Regulation of multidrug resistance gene mdr1b/mdr1 expression in isolated mouse uterine epithelial cells.

The mammalian uterine epithelium (UE) undergoes drastic physiological and morphological changes during pregnancy. Steady-state levels of murine mdr1b mRNA, transcribed from a multidrug resistance gene encoding a membrane protein which functions as a transporter of lipophilic cytotoxic agents, are low in nonpregnant, cycling UE, but drastically increase (about 1,500- to 2,000-fold) at day 8 of gestation. At day 16 of gestation, levels of mdr1b mRNA are 2,500- to 3,000-fold higher than those in the cycling UE cells. Levels of mdr1b mRNA were elevated to levels comparable to those observed during pregnancy, in the UE of ovariectomized mice following 5-8 days of estrogen and progesterone administration. Withdrawal of these hormones resulted in a drastic reduction of mdr1b mRNA within 36 hr. These results suggested that steroid hormones alone can account for increased mdr1b mRNA expression and do not require the presence of other placenta/embryo-derived factors.
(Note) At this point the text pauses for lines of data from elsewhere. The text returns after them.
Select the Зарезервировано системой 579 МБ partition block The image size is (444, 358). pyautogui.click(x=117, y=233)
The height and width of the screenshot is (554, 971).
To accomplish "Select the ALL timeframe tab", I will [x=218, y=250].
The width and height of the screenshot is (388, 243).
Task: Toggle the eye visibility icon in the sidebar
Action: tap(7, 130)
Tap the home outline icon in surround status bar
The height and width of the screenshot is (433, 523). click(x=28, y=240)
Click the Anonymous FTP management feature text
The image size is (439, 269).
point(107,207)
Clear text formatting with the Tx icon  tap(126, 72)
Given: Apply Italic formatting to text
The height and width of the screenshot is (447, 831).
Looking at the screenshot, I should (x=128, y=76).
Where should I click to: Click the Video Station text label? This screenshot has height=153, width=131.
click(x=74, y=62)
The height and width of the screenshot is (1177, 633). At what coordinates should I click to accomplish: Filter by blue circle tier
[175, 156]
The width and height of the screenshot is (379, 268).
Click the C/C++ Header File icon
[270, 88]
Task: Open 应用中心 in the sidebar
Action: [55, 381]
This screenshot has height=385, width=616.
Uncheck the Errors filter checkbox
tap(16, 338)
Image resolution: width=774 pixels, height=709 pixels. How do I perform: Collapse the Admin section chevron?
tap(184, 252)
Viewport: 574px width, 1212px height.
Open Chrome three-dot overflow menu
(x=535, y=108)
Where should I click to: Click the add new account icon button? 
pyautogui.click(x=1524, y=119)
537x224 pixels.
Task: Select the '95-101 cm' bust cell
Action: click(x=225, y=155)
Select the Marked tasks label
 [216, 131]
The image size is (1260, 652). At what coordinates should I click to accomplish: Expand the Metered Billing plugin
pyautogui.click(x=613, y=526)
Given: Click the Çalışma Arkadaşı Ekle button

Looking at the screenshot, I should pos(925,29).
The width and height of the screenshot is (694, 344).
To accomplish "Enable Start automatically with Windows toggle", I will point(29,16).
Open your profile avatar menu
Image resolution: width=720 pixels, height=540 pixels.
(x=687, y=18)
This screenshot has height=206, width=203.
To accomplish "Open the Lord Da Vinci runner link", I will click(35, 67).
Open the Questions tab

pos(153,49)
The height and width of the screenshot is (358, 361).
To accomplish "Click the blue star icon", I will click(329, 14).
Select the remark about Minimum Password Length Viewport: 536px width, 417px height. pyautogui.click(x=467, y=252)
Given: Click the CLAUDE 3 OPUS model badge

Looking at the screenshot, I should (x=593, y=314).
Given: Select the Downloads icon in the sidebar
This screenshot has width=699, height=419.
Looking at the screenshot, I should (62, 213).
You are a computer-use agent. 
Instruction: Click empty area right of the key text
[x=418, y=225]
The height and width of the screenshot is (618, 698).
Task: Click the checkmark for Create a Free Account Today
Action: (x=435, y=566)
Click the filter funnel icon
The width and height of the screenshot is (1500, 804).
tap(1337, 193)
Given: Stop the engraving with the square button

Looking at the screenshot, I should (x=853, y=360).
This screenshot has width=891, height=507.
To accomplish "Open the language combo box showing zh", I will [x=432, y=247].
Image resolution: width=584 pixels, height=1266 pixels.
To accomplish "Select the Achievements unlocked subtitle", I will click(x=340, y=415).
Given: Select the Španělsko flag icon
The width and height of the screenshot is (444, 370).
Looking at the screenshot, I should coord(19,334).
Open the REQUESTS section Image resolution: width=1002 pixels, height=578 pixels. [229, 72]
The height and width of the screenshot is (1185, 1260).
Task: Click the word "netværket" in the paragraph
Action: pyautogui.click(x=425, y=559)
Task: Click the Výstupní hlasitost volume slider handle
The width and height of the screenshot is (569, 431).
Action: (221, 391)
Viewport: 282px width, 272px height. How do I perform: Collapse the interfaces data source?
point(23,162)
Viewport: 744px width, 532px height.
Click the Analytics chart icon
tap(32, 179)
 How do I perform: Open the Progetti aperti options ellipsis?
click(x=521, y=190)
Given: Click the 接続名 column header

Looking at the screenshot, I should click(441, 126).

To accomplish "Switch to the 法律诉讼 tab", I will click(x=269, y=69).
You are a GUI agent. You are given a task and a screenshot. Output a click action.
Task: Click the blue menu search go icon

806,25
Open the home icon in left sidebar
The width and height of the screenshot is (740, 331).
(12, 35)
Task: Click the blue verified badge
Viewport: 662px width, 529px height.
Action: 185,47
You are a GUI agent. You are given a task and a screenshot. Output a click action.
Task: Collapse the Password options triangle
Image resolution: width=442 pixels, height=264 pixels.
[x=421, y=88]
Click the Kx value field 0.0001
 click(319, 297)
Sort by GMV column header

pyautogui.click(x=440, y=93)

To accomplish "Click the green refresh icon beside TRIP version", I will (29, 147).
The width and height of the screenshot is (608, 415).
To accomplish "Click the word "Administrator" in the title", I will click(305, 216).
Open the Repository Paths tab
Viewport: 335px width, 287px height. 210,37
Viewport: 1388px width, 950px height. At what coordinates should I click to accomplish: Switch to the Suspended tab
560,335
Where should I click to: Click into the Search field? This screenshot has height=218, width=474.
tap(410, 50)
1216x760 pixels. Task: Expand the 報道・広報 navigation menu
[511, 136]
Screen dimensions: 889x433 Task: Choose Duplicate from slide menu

Moreover, the hormonal effect on uterine mdr1b mRNA biosynthesis during pregnancy apparently is a delayed phenomenon. Nuclear run-on assays demonstrated that the rate of mdr1b transcription in UE cells prepared from 15-day pregnant mice (d-15 UE cells) was about two- to three-fold higher than that in nonpregnant UE cells. This increased transcription rate alone cannot account for mdr1b mRNA accumulation during pregnancy. mdr1b mRNA expression was investigated in primary cultures of d-15 UE cells. mdr1b mRNA levels decayed by 50% within 3-4 hr of culture and reached a steady-state 0.5-2% of initial levels by 24 hr. The rate of mdr1b mRNA decay in primary d-15 UE cells was decreased by treatment with alpha-amanitin or cycloheximide, suggesting that the decay pathway requires both transcription and de novo protein synthesis. Our results suggest that multiple mechanisms are involved in the maintenance of the high levels of mdr1b mRNA in pregnant UE cells. Furthermore, these data suggest that increased mRNA stability may contribute to the accumulation of mdr1b transcript during pregnancy.